- _Page_
^^^^^^^^
Data recovery is fun, but backups are cooler.
From the beginning of time, I had access to the family NAS, mostly run by my Dad. It has pretty good backups: a two-drive RAID 1 array, a backup drive, and a backup drive in a different location. But, it wasn’t encrypted(until recently), so I decided to make my own NAS. Because, you know, a $35 Raspberry Pi is so much better than dedicated hardware 🙂 .
Anyways, I got 3 old 2TB, USB hard drives, and version 1 of my NAS used two encrypted drives: one for storage, and one for backups. I had a cronjob with a very fancy script, something along the lines of:
rsync -avz /mnt/secure/shared /mnt/backup/shared
I’ll give you a minute to process the sheer complexity of that breathtaking script…
Ok, so at first, the cronjob ran once per day. Then, after about a month, I started thinking that if a drive failed, I could lose an entire days work, so I set the cronjob to an hour. But, eventually, that wasn’t enough for me. So, I moved on and created a RAID 1 array with both drives. Then, I encrypted the resulting volume, and started using that as my NAS(after copying all the files back).
Eventually, I started worrying that even that wasn’t enough(that’s a lot of using that word 🙂 ). Yes, I had redundancy, but still no backup. If I deleted the wrong file, it was gone forever. So, I decided to use my third drive, and create a script that backs up to that once a day(and, once I have the money, buy another 2TB drive and have weekly backups stored in another location). And now, here’s the mistake I made:
The third drive was already in use, and I had copied all the files from an old Windows computer onto it, because Windows likes deleting itself every day(and I accidentally broke it through Linux by deleting some critical files). I decided to copy those files onto my NAS, and then use the drive as a backup. I used rsync so I could see the progress, and after a few minutes went by, I realized I was wasting time. There is no reason to copy the pagefile, and 99% of everything else, just the Users folder. So, I ran trusty
rm -rf to delete the version on the NAS, and then I would start over with just the Users folder.
And, wow, it seems to have copied the majority of the files already, maybe I shouldn’t have stopped it. And then, it hit me, I was deleting the original copy!! Then, out of anger or just because I was on a roll of stupidity, I deleted the rest. Great, data recovery time!
I’ve used a ton of data recovery tools in the past, and
extundelete is the best tool for the job of undeleting a certain folder(s)/file(s). So, I ignored all the warnings and ran it on the mounted drive. Then, I unmounted, and tried again. It started recovering files, but then I cancelled it because there’s no reason to recover everything if I’m just going to copy one folder and then delete the rest. So, here’s the command I ran, in case you do something as stupid as me:
sudo extundelete --restore-directory Windows/Users /dev/sdc1
And, it worked, mostly. I’m sure some things are missing, and I later learned(from somewhere on the internet) that if I used an absolute file path, I may have been able to recover more.
^^^^^^^^
- _Rows_
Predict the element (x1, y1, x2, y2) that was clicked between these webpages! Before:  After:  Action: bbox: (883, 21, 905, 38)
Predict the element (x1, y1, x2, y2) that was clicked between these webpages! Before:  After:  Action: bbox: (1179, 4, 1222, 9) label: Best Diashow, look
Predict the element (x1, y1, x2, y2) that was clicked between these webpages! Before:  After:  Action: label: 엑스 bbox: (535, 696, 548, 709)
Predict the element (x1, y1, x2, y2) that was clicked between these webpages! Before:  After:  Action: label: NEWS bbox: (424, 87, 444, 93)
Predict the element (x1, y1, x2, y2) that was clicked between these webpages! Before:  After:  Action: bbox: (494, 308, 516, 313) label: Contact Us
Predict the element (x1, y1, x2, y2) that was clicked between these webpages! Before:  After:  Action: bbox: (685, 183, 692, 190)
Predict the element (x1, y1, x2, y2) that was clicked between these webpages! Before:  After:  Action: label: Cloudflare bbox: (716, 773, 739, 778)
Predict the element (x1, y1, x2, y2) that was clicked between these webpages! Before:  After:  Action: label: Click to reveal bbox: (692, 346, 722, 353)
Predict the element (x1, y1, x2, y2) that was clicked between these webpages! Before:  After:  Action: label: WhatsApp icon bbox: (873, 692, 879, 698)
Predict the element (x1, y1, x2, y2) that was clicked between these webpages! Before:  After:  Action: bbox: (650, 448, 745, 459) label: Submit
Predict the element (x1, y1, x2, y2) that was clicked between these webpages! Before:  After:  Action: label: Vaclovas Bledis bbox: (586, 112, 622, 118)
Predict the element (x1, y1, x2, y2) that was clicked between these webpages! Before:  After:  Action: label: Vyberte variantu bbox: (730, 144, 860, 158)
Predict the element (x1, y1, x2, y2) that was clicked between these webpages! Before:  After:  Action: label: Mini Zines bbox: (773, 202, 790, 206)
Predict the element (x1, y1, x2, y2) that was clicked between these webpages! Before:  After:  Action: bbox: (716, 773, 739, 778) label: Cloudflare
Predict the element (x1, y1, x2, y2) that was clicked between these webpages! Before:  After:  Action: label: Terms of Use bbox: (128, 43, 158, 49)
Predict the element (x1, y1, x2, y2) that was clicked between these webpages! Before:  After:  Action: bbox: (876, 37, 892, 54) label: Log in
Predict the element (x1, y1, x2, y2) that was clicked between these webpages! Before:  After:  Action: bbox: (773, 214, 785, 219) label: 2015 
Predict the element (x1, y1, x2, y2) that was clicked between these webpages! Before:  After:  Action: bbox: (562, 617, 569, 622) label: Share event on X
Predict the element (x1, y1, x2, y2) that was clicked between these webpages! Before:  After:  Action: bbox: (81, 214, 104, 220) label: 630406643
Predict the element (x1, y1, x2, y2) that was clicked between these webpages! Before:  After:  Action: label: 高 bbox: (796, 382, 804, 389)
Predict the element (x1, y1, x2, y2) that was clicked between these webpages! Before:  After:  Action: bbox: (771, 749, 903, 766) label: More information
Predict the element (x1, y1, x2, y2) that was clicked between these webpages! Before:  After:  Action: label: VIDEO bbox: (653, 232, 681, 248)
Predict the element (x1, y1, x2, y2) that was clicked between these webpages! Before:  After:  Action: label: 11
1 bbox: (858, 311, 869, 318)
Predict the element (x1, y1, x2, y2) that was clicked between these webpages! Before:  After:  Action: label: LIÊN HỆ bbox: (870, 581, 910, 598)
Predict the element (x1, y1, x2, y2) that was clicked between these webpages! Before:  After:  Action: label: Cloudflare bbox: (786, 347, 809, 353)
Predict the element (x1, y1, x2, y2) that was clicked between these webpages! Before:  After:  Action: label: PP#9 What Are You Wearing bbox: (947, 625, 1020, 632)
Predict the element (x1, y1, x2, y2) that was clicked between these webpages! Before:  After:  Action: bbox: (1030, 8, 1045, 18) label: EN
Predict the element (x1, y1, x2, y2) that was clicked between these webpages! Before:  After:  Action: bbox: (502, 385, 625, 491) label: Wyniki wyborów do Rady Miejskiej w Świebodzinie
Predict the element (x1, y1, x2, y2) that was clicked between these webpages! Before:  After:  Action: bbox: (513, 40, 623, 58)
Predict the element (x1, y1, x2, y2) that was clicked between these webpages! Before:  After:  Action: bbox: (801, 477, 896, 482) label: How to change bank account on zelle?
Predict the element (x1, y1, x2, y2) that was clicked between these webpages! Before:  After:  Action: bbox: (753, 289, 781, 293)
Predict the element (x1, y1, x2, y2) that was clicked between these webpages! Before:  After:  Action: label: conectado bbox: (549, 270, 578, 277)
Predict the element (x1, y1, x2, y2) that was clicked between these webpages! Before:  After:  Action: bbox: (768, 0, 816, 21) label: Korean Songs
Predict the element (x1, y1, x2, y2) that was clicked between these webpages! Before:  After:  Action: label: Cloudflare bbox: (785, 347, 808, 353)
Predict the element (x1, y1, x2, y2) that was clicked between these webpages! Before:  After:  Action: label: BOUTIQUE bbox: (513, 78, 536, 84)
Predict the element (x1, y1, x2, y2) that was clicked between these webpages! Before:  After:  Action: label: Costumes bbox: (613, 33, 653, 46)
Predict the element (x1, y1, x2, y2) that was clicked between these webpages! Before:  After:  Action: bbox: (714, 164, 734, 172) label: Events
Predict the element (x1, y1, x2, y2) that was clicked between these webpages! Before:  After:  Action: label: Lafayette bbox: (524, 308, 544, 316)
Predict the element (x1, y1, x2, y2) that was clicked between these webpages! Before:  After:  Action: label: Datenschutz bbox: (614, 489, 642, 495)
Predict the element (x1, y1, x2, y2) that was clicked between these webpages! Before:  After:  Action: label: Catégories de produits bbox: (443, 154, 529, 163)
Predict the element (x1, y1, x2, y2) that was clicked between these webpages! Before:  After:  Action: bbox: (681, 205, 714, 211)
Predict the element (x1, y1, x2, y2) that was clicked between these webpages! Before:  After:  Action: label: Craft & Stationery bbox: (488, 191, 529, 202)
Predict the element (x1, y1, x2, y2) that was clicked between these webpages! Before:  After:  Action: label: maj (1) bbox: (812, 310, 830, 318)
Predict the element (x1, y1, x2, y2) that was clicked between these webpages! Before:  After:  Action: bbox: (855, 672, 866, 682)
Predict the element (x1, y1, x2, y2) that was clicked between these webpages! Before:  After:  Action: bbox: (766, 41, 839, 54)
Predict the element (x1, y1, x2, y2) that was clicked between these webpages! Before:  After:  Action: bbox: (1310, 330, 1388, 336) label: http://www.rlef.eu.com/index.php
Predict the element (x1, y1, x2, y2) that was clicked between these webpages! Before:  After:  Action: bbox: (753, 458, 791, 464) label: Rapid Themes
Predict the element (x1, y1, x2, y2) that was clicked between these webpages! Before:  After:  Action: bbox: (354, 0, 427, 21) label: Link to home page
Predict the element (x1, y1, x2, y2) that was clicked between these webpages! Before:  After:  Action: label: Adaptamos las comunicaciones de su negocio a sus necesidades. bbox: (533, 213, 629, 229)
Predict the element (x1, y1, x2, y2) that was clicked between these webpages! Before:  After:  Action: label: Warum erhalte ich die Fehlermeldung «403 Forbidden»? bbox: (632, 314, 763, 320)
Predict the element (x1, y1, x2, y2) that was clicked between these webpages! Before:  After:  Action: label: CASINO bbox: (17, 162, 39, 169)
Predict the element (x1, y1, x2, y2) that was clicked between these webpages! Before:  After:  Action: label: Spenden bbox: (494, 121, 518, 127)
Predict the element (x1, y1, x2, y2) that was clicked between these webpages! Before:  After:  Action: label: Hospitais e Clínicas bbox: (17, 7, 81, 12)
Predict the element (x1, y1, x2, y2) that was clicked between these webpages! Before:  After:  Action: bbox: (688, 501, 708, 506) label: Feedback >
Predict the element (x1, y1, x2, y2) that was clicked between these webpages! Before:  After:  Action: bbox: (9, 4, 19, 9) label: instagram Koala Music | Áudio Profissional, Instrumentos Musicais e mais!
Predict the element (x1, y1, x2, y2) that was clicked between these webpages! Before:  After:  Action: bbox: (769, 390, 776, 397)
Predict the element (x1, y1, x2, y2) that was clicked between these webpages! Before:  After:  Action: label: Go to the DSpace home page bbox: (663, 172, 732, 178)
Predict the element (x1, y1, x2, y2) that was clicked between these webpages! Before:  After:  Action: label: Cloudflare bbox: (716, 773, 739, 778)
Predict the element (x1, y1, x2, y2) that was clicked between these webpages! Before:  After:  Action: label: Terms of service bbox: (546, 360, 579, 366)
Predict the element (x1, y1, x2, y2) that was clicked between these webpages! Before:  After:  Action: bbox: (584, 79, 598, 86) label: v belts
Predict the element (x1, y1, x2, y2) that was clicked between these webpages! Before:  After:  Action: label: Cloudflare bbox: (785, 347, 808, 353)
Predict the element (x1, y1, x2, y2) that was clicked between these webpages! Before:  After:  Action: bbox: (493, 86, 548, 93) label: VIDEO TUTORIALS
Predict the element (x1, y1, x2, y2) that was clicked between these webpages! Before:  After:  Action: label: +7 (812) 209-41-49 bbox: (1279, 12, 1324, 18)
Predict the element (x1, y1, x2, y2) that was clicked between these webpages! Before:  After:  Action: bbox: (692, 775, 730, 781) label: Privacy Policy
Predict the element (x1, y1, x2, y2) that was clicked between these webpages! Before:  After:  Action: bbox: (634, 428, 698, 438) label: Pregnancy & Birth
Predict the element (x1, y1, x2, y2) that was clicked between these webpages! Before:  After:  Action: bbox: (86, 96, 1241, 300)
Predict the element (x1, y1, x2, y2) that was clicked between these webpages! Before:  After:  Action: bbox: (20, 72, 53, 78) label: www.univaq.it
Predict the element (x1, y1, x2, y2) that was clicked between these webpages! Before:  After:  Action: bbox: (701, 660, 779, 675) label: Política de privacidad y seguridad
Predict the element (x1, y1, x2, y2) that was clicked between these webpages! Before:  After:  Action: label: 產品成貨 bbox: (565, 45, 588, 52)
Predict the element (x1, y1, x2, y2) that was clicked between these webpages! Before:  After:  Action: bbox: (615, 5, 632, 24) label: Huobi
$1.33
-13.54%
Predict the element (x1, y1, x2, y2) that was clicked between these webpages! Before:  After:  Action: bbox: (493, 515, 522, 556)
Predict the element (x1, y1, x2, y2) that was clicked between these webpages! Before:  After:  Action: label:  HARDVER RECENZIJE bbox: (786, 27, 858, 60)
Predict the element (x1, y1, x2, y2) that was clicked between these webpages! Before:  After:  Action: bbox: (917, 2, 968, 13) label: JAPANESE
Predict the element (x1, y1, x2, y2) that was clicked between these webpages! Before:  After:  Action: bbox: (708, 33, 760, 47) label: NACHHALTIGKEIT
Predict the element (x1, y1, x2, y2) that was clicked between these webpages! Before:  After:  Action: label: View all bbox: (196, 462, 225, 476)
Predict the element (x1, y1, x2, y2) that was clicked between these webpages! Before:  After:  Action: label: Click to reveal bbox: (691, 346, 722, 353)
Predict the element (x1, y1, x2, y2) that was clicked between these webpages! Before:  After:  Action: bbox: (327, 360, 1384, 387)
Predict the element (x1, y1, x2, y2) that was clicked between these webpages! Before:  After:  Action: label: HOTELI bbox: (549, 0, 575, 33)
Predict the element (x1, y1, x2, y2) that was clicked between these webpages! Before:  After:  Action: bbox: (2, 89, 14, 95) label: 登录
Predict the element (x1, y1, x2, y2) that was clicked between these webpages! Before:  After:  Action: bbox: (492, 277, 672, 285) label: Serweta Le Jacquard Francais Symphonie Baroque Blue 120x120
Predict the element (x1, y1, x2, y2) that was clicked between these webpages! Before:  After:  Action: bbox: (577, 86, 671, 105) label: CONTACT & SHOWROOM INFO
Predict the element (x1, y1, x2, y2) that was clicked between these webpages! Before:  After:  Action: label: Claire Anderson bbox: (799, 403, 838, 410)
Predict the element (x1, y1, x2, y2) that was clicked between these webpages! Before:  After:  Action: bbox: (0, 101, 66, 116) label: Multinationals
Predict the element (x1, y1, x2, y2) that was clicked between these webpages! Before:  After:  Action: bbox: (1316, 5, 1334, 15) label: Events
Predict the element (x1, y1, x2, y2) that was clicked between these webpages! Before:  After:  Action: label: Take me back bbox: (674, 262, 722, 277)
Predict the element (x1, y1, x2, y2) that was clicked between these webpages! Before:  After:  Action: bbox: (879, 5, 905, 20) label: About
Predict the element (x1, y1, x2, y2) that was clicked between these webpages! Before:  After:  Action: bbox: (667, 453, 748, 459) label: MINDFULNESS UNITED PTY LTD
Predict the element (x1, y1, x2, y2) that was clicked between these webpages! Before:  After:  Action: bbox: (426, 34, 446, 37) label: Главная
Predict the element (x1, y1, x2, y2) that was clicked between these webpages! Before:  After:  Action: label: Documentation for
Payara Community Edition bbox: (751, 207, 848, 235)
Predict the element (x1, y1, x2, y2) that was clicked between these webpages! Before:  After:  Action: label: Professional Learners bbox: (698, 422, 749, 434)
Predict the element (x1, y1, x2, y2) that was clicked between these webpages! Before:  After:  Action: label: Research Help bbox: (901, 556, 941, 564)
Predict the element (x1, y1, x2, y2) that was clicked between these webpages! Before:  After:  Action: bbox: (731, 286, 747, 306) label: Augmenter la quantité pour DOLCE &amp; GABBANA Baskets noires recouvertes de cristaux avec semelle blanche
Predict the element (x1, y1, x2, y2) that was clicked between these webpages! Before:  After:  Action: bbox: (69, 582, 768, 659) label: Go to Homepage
^^^^^^^^
- _Tasks_
1 > Repeat the post about data recovery from "Data recovery is" up to and including "hardware 🙂 .", swapping "NAS" for "file server".
2 > Pull out every line of the listing that contains the string "Terms", matching case.
The listing has no connection to the post about data recovery.

- _Solved tasks_
1 >
Data recovery is fun, but backups are cooler.
From the beginning of time, I had access to the family file server, mostly run by my Dad. It has pretty good backups: a two-drive RAID 1 array, a backup drive, and a backup drive in a different location. But, it wasn’t encrypted(until recently), so I decided to make my own file server. Because, you know, a $35 Raspberry Pi is so much better than dedicated hardware 🙂 .

2 >
Predict the element (x1, y1, x2, y2) that was clicked between these webpages! Before:  After:  Action: label: Terms of Use bbox: (128, 43, 158, 49)
Predict the element (x1, y1, x2, y2) that was clicked between these webpages! Before:  After:  Action: label: Terms of service bbox: (546, 360, 579, 366)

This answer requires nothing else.